• [DATA RECORDS]
»»
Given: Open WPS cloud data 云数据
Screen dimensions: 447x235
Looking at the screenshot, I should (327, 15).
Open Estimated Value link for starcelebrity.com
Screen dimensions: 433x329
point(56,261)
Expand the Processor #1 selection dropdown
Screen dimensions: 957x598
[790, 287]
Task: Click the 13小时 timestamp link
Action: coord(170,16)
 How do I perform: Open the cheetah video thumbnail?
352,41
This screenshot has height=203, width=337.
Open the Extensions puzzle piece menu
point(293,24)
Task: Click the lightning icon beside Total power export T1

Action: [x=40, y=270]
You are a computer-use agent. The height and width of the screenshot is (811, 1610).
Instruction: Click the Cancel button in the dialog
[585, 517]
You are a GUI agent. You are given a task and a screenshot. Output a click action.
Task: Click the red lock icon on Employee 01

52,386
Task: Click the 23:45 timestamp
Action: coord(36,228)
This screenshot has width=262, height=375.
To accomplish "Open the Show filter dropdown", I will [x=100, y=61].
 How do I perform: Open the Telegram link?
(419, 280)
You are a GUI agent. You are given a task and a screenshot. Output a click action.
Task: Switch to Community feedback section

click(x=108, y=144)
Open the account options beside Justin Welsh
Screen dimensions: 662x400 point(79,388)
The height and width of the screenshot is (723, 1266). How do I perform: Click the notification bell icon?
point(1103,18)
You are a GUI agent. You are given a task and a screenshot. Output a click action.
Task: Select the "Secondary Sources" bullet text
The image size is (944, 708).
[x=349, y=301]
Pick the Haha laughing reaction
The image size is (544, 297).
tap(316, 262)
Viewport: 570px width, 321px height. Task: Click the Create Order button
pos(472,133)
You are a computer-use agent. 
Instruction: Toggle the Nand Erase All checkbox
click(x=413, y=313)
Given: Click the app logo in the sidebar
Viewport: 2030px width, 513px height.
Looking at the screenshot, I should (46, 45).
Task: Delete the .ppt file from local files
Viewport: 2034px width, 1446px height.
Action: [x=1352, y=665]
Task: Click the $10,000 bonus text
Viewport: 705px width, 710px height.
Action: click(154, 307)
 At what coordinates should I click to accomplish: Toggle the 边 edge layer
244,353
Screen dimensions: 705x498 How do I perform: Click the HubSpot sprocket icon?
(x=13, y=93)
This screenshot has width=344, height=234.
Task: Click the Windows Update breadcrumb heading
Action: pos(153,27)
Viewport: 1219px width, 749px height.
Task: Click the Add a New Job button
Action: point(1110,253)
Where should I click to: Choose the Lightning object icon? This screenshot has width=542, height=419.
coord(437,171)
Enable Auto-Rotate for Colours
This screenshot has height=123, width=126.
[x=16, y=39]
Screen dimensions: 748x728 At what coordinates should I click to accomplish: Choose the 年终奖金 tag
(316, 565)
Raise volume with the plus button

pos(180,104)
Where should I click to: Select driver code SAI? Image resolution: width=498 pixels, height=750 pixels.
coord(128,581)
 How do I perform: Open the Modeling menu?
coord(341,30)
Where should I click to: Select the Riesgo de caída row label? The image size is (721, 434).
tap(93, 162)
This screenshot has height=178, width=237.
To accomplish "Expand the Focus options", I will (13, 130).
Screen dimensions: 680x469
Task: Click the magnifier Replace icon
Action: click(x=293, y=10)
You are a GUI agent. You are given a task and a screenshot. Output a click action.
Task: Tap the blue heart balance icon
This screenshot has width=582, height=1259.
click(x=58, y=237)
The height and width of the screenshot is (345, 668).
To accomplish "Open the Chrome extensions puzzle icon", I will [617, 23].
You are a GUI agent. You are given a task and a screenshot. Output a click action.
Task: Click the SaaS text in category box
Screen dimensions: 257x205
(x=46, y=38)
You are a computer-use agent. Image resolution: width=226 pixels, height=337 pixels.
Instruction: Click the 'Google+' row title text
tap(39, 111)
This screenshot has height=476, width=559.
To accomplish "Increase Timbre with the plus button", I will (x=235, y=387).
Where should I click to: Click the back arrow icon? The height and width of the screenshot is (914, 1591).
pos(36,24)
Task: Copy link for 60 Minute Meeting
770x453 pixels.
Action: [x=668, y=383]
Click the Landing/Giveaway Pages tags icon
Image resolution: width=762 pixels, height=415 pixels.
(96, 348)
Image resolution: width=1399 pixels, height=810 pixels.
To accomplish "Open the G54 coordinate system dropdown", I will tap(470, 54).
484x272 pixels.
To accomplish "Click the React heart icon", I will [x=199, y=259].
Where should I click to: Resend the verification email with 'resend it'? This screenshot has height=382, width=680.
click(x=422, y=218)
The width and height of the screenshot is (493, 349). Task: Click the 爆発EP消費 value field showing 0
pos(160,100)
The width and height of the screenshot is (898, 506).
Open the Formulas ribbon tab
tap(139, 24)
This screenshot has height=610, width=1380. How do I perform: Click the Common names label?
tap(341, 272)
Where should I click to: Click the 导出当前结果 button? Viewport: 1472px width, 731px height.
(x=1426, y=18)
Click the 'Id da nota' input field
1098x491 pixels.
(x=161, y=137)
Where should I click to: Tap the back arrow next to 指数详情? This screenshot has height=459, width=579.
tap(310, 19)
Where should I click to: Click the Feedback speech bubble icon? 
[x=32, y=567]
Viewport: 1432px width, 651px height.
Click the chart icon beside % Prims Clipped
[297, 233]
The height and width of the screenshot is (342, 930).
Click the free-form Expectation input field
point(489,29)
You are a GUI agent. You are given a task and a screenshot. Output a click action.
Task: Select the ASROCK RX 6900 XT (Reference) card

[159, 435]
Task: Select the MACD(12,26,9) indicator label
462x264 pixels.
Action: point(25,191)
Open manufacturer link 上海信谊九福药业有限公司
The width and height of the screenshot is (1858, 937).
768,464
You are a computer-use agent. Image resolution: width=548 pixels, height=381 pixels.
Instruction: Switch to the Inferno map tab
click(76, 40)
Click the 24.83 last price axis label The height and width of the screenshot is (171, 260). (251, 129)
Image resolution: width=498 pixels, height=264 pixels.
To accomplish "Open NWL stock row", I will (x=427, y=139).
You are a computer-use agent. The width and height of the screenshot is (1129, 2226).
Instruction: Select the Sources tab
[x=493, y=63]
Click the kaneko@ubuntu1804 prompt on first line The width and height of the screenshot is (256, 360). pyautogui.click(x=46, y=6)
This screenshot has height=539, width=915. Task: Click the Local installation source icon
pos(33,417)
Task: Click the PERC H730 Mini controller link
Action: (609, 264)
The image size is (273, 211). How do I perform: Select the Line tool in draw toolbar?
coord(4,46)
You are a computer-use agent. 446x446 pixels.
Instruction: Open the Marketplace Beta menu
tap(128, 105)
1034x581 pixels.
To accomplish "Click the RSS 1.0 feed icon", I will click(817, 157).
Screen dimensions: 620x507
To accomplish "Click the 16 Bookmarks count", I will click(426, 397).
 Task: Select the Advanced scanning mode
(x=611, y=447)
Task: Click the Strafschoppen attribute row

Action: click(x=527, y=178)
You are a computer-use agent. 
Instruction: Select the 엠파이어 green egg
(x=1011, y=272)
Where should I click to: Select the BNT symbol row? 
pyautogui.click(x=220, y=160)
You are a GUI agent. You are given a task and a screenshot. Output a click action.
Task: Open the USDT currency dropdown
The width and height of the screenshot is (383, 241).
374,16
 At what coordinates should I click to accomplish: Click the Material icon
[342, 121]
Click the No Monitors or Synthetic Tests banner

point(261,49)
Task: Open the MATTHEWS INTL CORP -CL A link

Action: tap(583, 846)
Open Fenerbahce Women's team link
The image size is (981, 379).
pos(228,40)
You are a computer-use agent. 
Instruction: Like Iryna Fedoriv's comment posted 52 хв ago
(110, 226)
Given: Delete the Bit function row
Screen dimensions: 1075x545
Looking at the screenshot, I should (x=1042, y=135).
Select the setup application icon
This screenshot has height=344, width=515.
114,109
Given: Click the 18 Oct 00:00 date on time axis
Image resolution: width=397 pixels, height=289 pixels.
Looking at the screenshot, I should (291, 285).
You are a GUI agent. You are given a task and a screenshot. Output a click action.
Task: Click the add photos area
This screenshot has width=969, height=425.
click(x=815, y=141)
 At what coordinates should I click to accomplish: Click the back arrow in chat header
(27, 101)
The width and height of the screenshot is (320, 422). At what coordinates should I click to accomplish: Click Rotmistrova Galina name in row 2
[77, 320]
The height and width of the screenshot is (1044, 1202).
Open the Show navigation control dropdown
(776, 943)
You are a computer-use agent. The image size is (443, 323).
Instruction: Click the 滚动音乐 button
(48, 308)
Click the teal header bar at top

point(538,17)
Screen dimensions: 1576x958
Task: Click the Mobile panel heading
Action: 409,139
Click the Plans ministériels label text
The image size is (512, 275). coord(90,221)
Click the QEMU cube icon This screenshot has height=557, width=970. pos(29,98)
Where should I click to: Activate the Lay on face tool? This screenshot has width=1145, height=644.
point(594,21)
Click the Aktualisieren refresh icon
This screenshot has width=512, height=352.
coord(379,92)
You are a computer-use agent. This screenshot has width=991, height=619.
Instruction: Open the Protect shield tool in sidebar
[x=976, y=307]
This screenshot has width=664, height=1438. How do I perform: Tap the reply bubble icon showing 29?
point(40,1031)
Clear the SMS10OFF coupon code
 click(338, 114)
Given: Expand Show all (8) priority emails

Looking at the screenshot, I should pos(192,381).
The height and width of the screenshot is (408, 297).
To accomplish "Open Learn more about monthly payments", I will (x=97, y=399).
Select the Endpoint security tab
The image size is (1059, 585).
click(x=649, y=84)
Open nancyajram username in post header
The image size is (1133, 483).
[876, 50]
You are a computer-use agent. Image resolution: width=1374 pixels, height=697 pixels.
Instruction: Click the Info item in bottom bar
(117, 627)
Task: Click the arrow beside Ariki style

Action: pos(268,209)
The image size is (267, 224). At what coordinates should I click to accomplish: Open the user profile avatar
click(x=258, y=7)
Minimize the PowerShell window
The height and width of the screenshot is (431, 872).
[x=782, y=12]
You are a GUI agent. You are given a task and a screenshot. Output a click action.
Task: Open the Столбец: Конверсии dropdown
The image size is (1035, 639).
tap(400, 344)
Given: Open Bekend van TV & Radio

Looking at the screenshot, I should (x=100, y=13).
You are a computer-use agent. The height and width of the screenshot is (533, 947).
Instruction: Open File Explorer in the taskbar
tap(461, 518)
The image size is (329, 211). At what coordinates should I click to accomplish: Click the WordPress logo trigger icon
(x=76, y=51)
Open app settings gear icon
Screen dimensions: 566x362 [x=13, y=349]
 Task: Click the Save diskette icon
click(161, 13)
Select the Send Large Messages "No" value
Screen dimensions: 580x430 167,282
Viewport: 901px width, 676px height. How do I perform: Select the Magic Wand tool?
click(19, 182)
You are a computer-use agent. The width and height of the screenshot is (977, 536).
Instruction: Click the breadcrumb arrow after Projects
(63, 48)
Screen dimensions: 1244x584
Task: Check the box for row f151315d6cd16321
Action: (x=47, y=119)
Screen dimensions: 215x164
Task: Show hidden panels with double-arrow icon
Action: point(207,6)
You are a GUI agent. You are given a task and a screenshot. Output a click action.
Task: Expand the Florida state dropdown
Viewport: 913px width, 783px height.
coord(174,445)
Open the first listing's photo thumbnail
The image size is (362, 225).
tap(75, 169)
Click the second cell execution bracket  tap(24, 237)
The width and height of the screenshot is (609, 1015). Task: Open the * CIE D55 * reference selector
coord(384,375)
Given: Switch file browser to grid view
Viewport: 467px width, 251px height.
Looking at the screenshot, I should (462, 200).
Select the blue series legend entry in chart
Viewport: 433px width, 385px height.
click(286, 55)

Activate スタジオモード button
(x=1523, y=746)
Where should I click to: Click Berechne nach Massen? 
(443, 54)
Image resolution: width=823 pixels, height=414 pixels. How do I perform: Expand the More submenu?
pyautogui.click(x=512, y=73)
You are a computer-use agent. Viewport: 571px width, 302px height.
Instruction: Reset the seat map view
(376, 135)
««
• [YOUR OBJECTIVE]
Convert the records starting at the line that contains "Task: Delete the .ppt file from local files" and ending at the line that contains "pos(180,104)" into a JSON list of strings, one per line, leaving out blank lines.

• [EXERCISE OUTPUT]
[
  "Task: Delete the .ppt file from local files",
  "Viewport: 2034px width, 1446px height.",
  "Action: [x=1352, y=665]",
  "Task: Click the $10,000 bonus text",
  "Viewport: 705px width, 710px height.",
  "Action: click(154, 307)",
  " At what coordinates should I click to accomplish: Toggle the 边 edge layer",
  "244,353",
  "Screen dimensions: 705x498 How do I perform: Click the HubSpot sprocket icon?",
  "(x=13, y=93)",
  "This screenshot has width=344, height=234.",
  "Task: Click the Windows Update breadcrumb heading",
  "Action: pos(153,27)",
  "Viewport: 1219px width, 749px height.",
  "Task: Click the Add a New Job button",
  "Action: point(1110,253)",
  "Where should I click to: Choose the Lightning object icon? This screenshot has width=542, height=419.",
  "coord(437,171)",
  "Enable Auto-Rotate for Colours",
  "This screenshot has height=123, width=126.",
  "[x=16, y=39]",
  "Screen dimensions: 748x728 At what coordinates should I click to accomplish: Choose the 年终奖金 tag",
  "(316, 565)",
  "Raise volume with the plus button",
  "pos(180,104)"
]